SHANGHAI, SELASA - Harga saham di bursa China turun 1,66 persen pada penutupan perdagangan tengah hari Selasa (7/10). Pasalnya, rasa panik masih memengaruhi investor mengenai perkembangan krisis finansial global, kata para pedagang.
Harga saham dibuka turun tajam menyusul aksi jual besar-besaran di bursa global pada malam sebelumnya.
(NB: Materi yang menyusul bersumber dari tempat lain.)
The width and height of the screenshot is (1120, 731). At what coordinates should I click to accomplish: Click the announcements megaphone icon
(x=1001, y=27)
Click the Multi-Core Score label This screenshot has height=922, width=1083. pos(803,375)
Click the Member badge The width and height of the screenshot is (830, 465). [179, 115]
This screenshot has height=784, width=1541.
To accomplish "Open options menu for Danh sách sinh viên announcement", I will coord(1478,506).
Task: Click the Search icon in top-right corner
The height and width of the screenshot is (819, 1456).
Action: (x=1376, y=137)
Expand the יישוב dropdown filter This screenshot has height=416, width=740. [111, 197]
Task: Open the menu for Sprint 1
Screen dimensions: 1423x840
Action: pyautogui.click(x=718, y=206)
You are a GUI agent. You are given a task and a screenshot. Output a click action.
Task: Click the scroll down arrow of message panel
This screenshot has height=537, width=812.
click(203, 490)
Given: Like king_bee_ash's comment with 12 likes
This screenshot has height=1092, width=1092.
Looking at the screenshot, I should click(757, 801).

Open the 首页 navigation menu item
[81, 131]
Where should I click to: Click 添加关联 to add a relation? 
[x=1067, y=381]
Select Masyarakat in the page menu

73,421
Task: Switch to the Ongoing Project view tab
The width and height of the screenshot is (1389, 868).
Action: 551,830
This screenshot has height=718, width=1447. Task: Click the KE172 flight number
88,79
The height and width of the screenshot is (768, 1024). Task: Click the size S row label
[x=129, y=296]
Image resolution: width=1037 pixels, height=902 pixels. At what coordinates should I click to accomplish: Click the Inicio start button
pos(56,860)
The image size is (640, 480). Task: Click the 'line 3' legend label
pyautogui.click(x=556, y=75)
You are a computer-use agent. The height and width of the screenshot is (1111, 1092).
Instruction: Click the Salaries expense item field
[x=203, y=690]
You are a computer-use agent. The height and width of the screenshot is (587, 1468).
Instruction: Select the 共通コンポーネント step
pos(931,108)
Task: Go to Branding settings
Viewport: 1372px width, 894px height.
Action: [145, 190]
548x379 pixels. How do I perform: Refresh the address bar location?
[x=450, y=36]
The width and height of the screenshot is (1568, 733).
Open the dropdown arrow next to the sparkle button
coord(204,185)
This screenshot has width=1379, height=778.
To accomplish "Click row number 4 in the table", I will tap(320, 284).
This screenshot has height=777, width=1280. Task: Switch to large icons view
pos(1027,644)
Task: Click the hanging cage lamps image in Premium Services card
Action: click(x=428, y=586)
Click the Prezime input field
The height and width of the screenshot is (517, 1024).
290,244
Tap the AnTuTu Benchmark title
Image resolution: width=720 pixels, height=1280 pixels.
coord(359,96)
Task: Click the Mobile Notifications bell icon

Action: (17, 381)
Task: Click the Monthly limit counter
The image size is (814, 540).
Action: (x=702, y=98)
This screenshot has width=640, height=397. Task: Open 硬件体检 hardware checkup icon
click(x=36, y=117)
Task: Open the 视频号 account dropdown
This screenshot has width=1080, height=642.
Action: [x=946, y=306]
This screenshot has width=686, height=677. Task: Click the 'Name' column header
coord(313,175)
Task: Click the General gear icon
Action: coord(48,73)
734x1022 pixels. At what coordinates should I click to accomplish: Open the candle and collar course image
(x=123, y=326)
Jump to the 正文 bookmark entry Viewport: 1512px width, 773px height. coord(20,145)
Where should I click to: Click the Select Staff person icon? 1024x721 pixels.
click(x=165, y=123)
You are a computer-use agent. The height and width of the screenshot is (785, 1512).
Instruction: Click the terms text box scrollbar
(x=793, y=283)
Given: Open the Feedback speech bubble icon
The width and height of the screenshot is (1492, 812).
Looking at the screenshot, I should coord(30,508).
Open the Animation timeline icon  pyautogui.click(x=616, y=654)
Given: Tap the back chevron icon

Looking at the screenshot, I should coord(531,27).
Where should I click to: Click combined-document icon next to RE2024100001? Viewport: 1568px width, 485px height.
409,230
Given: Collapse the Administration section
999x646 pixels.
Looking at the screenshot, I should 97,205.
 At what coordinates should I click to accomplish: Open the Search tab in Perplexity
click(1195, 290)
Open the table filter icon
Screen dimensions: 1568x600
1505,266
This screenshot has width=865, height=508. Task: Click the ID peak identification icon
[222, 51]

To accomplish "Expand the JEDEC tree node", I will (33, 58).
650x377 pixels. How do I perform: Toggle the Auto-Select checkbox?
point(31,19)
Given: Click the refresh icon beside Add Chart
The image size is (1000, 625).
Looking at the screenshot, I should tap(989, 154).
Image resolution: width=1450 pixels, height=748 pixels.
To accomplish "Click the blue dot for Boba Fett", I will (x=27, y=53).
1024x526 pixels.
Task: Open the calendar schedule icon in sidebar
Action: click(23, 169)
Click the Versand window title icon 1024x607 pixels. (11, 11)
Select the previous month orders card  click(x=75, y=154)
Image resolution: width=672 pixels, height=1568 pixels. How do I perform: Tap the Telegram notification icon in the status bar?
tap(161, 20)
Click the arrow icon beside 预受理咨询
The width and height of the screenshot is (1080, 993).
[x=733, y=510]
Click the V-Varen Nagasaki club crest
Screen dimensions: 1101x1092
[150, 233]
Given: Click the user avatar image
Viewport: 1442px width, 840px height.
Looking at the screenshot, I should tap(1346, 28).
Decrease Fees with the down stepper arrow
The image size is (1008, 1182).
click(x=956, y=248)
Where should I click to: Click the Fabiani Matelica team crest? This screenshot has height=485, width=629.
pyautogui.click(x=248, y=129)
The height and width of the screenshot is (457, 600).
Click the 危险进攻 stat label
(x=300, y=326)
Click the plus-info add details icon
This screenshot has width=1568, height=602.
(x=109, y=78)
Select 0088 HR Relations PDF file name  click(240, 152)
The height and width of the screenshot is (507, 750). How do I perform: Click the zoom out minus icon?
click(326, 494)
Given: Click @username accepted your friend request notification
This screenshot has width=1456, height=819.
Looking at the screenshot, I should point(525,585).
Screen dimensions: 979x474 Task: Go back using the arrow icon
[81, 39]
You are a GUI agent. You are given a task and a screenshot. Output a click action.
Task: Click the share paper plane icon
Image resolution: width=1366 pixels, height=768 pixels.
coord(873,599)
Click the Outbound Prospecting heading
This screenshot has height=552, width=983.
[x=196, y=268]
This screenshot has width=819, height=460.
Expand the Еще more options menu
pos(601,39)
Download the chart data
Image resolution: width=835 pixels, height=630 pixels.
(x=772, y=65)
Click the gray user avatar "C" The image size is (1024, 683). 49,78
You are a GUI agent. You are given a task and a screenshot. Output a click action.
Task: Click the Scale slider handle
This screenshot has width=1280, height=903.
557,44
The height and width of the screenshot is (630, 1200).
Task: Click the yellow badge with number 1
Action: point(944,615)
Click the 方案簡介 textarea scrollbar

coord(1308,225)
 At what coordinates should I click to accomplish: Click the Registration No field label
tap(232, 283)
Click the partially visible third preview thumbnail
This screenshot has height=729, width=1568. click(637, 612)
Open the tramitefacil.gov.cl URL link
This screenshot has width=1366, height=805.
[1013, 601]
Akan tetapi, penurunan mengecil karena munculnya aksi beli terhadap saham-saham murah di sektor perbankan.
Indeks acuan Shanghai Composite Index yang meliputi saham-saham A dan B, turun 36,00 poin menjadi 2.137,74. "Banyak saham yang sudah pada posisi jenuh jual, sehingga mulai terjadi pembalikan arah," kata Chen Huiqin dari Huatai Securities.
Tetapi Chen mengatakan pasar belum memiliki cukup momentum untuk naik pada hari-hari belakangan ini karena buruknya fundamental korporasi.
Indeks saham-A Shanghai turun 37,86 poin atau 1,66 persen menjadi 2.244,96, sedangkan indeks saham-A Shenzhen melemah 9,56 poin atau 1,54 persen.